• DATA SHOWN:
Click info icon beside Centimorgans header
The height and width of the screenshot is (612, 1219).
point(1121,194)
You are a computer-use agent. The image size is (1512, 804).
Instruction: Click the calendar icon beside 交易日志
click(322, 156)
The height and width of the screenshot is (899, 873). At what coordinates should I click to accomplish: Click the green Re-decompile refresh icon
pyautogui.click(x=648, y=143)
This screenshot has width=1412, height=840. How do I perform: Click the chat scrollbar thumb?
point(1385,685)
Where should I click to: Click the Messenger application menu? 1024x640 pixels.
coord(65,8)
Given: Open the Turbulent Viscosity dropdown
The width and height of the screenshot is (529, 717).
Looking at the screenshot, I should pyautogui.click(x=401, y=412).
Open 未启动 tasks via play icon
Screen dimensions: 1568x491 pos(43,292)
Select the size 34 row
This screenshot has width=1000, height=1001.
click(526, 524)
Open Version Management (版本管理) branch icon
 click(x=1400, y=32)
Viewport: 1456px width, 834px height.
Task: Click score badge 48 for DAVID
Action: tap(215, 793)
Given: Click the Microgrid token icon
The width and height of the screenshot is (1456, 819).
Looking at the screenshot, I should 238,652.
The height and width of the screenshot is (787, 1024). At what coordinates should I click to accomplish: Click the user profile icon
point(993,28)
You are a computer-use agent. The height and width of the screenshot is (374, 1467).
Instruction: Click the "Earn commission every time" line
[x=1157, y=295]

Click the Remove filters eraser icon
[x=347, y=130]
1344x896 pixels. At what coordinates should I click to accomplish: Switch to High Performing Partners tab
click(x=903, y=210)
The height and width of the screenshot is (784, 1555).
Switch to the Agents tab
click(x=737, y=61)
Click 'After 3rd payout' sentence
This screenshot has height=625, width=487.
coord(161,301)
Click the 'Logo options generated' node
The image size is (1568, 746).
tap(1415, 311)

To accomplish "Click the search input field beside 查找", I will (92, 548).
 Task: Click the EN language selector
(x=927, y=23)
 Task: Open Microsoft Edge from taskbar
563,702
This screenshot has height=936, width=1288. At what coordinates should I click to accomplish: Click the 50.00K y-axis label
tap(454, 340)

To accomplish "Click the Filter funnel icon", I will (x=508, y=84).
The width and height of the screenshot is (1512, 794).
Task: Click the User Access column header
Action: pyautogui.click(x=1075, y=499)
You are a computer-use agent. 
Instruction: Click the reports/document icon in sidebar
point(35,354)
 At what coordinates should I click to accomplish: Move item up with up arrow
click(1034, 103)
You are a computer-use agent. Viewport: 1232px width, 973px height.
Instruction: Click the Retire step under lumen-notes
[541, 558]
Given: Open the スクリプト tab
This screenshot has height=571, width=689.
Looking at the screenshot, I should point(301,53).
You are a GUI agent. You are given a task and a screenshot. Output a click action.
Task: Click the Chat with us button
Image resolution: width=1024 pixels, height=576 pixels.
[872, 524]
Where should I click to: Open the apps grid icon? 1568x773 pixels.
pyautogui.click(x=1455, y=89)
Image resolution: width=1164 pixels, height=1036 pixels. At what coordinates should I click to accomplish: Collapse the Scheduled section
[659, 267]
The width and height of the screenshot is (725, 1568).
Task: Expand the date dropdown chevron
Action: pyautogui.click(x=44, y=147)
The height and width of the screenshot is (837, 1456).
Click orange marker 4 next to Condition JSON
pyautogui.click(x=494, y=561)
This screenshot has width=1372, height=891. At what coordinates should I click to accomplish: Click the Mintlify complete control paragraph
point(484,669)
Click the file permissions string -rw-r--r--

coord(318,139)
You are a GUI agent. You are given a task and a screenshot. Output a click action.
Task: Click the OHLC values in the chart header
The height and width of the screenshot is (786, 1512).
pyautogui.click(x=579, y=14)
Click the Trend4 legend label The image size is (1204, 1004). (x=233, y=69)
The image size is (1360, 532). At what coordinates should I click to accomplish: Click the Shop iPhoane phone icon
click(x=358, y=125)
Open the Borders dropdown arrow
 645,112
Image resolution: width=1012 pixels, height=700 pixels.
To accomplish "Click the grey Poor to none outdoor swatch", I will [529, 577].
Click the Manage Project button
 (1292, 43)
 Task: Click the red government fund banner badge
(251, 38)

• WHAT YOU ARE ASKED TO DO: Copy out all of the records above line for line, without changing anything.

• WRITTEN ANSWER:
Click info icon beside Centimorgans header
The height and width of the screenshot is (612, 1219).
point(1121,194)
You are a computer-use agent. The image size is (1512, 804).
Instruction: Click the calendar icon beside 交易日志
click(322, 156)
The height and width of the screenshot is (899, 873). At what coordinates should I click to accomplish: Click the green Re-decompile refresh icon
pyautogui.click(x=648, y=143)
This screenshot has width=1412, height=840. How do I perform: Click the chat scrollbar thumb?
point(1385,685)
Where should I click to: Click the Messenger application menu? 1024x640 pixels.
coord(65,8)
Given: Open the Turbulent Viscosity dropdown
The width and height of the screenshot is (529, 717).
Looking at the screenshot, I should pyautogui.click(x=401, y=412).
Open 未启动 tasks via play icon
Screen dimensions: 1568x491 pos(43,292)
Select the size 34 row
This screenshot has width=1000, height=1001.
click(526, 524)
Open Version Management (版本管理) branch icon
 click(x=1400, y=32)
Viewport: 1456px width, 834px height.
Task: Click score badge 48 for DAVID
Action: tap(215, 793)
Given: Click the Microgrid token icon
The width and height of the screenshot is (1456, 819).
Looking at the screenshot, I should 238,652.
The height and width of the screenshot is (787, 1024). At what coordinates should I click to accomplish: Click the user profile icon
point(993,28)
You are a computer-use agent. The height and width of the screenshot is (374, 1467).
Instruction: Click the "Earn commission every time" line
[x=1157, y=295]

Click the Remove filters eraser icon
[x=347, y=130]
1344x896 pixels. At what coordinates should I click to accomplish: Switch to High Performing Partners tab
click(x=903, y=210)
The height and width of the screenshot is (784, 1555).
Switch to the Agents tab
click(x=737, y=61)
Click 'After 3rd payout' sentence
This screenshot has height=625, width=487.
coord(161,301)
Click the 'Logo options generated' node
The image size is (1568, 746).
tap(1415, 311)

To accomplish "Click the search input field beside 查找", I will (92, 548).
 Task: Click the EN language selector
(x=927, y=23)
 Task: Open Microsoft Edge from taskbar
563,702
This screenshot has height=936, width=1288. At what coordinates should I click to accomplish: Click the 50.00K y-axis label
tap(454, 340)

To accomplish "Click the Filter funnel icon", I will (x=508, y=84).
The width and height of the screenshot is (1512, 794).
Task: Click the User Access column header
Action: pyautogui.click(x=1075, y=499)
You are a computer-use agent. 
Instruction: Click the reports/document icon in sidebar
point(35,354)
 At what coordinates should I click to accomplish: Move item up with up arrow
click(1034, 103)
You are a computer-use agent. Viewport: 1232px width, 973px height.
Instruction: Click the Retire step under lumen-notes
[541, 558]
Given: Open the スクリプト tab
This screenshot has height=571, width=689.
Looking at the screenshot, I should point(301,53).
You are a GUI agent. You are given a task and a screenshot. Output a click action.
Task: Click the Chat with us button
Image resolution: width=1024 pixels, height=576 pixels.
[872, 524]
Where should I click to: Open the apps grid icon? 1568x773 pixels.
pyautogui.click(x=1455, y=89)
Image resolution: width=1164 pixels, height=1036 pixels. At what coordinates should I click to accomplish: Collapse the Scheduled section
[659, 267]
The width and height of the screenshot is (725, 1568).
Task: Expand the date dropdown chevron
Action: pyautogui.click(x=44, y=147)
The height and width of the screenshot is (837, 1456).
Click orange marker 4 next to Condition JSON
pyautogui.click(x=494, y=561)
This screenshot has width=1372, height=891. At what coordinates should I click to accomplish: Click the Mintlify complete control paragraph
point(484,669)
Click the file permissions string -rw-r--r--

coord(318,139)
You are a GUI agent. You are given a task and a screenshot. Output a click action.
Task: Click the OHLC values in the chart header
The height and width of the screenshot is (786, 1512).
pyautogui.click(x=579, y=14)
Click the Trend4 legend label The image size is (1204, 1004). (x=233, y=69)
The image size is (1360, 532). At what coordinates should I click to accomplish: Click the Shop iPhoane phone icon
click(x=358, y=125)
Open the Borders dropdown arrow
 645,112
Image resolution: width=1012 pixels, height=700 pixels.
To accomplish "Click the grey Poor to none outdoor swatch", I will [529, 577].
Click the Manage Project button
 (1292, 43)
 Task: Click the red government fund banner badge
(251, 38)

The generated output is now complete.